Forcément, qui dit groupe de locataires dit presque film choral ; je dis bien "presque", car le film se focalise essentiellement sur le couple Bernard/Anne (Piccoli/Pascal). En tout cas, au niveau du casting, le film est très riche avec donc Michel Piccoli et Christine Pascal, mais aussi Gérard Jugnot, Thierry Lhermitte, Michel Aumont, Michel Blanc, Christian Clavier, Daniel Toscan du Plantier, Michel Berto, Martin Lamotte et quelques noms moins connus, mais des acteurs et actrices de grande qualité aussi comme Arlette Bonnard, Brigitte Catillon ou Michel Puterflam. Si on ajoute au casting Isabelle Huppert, qui vient faire de la quasi-figuration pendant moins d’une minute (sans être, il me semble, créditée au générique), et le duo Jean Rochefort et Jean-Pierre Marielle, qui nous pousse la chansonnette avec une complainte à la gloire de Paname lors du générique de début, on se retrouve quand même avec du très haut niveau. Et surtout, Bertrand Tavernier dirige tout ce petit monde de main de maître, nous offrant des scènes de groupe dignes de Sautet, comme la formidable soirée diapositives (celles et ceux de ma génération connaissent cette corvée), l'épluchage des comptes du propriétaire ou la fête associative. Le film contient aussi de très, très beaux moments d’intimité, notamment bien sûr à travers la relation entre Anne et Bernard, mais aussi avec les formidables séquences entre Arlette Bonnard et des enfants. La comédienne incarne la femme de Bernard (Michel Piccoli donc), mais surtout une psychologue pour enfants permettant de mettre en lumière l’ironie du titre du film à travers des gosses rongés de troubles psychologiques avant même l’adolescence. Tout se rejoint encore une fois ici : le social, l’humain, la sensibilité et le combat ordinaire.
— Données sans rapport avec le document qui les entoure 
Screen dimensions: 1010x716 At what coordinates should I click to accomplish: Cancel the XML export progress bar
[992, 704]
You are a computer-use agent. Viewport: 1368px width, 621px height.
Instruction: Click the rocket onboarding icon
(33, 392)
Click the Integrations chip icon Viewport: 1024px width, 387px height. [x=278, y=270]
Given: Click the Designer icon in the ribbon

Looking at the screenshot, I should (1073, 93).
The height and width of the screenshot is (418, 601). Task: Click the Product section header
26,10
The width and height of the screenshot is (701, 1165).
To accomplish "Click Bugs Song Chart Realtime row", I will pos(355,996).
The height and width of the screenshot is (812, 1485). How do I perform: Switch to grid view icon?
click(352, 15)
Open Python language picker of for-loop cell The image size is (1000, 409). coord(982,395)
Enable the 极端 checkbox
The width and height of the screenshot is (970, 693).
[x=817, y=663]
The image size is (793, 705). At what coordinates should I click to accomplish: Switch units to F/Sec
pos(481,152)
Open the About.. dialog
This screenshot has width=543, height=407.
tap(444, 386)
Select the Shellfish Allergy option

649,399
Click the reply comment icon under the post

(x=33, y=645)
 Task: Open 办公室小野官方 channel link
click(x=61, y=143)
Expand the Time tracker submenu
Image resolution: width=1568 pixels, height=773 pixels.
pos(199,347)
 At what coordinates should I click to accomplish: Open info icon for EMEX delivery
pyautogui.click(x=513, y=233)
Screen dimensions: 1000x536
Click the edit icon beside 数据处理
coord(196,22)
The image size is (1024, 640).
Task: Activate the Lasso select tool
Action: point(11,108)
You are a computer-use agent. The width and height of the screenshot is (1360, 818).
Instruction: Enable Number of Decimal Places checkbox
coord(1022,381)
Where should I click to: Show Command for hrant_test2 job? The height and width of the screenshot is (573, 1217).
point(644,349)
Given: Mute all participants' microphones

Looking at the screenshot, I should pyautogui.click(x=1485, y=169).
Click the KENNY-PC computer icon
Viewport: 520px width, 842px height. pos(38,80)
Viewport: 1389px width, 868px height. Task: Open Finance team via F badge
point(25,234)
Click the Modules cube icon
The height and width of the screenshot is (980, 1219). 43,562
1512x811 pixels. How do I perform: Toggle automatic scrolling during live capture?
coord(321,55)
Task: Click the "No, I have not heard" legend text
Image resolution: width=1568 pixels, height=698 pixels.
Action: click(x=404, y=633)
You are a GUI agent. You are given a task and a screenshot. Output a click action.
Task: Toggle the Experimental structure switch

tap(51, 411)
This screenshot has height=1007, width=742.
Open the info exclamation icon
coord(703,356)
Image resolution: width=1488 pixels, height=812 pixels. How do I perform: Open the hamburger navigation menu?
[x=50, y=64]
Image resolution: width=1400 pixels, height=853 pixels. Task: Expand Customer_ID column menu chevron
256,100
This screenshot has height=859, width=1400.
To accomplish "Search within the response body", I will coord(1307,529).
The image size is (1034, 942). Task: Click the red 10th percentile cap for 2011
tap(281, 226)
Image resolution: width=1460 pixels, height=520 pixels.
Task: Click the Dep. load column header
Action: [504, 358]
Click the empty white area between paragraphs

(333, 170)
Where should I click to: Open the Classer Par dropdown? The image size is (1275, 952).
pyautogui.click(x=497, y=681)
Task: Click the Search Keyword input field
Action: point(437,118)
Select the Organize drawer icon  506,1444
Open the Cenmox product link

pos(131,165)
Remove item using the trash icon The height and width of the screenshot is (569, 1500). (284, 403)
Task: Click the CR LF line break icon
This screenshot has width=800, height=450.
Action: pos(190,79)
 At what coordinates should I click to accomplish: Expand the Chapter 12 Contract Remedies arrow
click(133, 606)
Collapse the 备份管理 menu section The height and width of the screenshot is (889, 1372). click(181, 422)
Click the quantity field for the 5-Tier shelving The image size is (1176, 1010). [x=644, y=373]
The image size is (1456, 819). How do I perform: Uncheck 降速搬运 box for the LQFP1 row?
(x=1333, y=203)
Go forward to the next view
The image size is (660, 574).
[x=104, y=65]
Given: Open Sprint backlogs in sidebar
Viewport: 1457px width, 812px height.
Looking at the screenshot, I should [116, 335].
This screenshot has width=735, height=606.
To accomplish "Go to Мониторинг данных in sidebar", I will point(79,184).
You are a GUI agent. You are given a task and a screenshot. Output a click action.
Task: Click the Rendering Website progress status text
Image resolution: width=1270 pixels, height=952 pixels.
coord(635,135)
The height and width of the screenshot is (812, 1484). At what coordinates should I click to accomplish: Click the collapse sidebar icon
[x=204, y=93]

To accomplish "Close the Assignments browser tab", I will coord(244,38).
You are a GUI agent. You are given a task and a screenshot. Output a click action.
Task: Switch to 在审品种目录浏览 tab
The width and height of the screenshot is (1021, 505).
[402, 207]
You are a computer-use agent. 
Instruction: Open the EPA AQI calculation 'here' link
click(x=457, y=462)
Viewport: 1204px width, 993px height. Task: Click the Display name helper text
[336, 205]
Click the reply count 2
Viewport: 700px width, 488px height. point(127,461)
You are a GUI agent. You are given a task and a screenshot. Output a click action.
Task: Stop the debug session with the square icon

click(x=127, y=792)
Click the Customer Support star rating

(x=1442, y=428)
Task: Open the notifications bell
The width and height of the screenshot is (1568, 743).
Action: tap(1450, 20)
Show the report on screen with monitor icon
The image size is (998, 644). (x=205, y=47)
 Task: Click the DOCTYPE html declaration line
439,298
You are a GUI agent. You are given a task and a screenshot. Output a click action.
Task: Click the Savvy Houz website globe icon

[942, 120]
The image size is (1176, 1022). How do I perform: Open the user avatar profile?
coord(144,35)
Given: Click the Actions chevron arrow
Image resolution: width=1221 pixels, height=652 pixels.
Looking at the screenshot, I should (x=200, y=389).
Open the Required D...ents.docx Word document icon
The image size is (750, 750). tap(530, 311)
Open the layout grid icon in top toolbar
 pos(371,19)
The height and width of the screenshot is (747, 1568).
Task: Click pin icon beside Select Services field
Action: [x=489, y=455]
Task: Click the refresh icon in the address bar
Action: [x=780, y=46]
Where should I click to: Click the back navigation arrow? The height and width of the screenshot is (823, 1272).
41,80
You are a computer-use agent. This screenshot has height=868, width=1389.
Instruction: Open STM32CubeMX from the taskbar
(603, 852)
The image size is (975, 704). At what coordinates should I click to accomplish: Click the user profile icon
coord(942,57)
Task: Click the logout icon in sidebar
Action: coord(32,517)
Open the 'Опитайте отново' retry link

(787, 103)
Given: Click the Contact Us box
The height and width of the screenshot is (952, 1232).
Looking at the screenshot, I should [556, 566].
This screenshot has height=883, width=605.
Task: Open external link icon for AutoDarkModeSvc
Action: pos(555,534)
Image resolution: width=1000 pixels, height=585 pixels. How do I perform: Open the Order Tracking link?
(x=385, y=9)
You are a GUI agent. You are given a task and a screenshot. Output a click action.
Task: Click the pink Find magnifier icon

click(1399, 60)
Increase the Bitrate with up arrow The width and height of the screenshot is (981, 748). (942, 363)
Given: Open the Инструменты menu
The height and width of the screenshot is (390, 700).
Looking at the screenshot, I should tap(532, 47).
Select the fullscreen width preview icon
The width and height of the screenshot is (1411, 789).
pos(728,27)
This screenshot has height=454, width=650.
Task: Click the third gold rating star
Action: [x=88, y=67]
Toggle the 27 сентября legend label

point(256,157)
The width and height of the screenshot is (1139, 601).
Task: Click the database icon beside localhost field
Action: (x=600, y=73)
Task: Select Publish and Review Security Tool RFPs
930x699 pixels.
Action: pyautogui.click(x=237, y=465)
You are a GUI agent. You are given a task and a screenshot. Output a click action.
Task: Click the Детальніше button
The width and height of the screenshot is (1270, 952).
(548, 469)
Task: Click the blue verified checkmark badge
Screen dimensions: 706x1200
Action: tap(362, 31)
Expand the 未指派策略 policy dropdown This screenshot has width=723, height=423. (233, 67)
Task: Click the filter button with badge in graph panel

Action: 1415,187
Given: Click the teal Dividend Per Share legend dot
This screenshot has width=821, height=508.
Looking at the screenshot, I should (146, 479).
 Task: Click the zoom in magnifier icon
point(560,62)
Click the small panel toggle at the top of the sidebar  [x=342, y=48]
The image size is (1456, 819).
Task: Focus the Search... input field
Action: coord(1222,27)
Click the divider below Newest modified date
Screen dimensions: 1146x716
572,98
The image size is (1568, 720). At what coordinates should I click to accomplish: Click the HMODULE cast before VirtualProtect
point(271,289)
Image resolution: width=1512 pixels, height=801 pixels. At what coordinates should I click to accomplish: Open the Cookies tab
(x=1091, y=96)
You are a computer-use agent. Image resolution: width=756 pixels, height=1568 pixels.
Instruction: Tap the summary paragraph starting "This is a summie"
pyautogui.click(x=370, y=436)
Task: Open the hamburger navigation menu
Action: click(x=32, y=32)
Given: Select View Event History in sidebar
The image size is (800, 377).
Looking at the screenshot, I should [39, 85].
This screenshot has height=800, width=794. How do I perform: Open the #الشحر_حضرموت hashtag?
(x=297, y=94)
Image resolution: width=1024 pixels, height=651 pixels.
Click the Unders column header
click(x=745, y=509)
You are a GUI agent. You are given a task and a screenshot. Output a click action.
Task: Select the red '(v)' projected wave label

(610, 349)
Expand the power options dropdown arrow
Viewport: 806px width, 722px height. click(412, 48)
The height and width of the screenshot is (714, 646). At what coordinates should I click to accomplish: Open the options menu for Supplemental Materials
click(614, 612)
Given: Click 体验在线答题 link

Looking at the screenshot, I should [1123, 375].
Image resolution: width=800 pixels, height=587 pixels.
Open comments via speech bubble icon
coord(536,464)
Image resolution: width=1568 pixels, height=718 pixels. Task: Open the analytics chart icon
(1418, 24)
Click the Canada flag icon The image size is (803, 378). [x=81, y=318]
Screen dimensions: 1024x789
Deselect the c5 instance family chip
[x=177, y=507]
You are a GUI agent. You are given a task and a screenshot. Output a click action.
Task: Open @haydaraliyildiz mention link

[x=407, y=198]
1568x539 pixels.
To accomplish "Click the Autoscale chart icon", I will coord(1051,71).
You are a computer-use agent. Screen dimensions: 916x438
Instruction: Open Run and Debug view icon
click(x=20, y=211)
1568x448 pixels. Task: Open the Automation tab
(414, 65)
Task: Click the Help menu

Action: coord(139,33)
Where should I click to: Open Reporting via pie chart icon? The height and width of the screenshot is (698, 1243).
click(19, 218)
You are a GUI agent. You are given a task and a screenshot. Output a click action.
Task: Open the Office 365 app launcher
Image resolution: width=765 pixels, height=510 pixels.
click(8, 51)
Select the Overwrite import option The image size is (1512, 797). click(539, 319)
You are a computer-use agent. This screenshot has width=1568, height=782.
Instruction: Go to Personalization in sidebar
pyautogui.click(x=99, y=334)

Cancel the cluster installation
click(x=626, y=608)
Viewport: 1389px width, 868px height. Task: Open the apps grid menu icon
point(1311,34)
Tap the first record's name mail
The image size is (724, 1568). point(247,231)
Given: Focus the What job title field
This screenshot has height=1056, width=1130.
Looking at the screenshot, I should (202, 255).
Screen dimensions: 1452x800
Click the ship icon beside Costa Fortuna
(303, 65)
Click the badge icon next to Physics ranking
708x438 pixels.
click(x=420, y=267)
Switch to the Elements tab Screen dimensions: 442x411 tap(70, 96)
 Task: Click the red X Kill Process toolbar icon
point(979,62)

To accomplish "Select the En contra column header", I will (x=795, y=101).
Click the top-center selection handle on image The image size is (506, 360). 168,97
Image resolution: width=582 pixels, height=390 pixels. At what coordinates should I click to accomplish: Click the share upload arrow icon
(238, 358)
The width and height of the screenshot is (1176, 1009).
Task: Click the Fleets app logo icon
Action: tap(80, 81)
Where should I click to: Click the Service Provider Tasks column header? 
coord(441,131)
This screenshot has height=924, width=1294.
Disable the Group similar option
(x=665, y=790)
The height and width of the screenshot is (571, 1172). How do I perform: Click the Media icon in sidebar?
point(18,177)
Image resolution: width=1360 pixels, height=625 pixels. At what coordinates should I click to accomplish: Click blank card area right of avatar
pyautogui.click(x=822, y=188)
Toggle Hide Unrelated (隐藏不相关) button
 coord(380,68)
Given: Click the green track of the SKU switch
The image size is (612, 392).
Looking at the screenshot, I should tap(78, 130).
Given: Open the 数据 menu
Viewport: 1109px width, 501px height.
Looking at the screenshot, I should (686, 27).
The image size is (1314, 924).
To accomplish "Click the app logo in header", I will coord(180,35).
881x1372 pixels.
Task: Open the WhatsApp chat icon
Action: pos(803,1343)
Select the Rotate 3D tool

Les Enfants gâtés est un joli film de par son apparente simplicité et de par la richesse de ses thématiques, un film dans lequel on navigue entre sourires et émotions et qui donne des gens ordinaires une belle image de dignité et de solidarité. C’est un peu devenu utopique à notre époque d’individualisme forcené, mais c'est fortement réconfortant et positif. Et puis Christine Pascal quoi !!!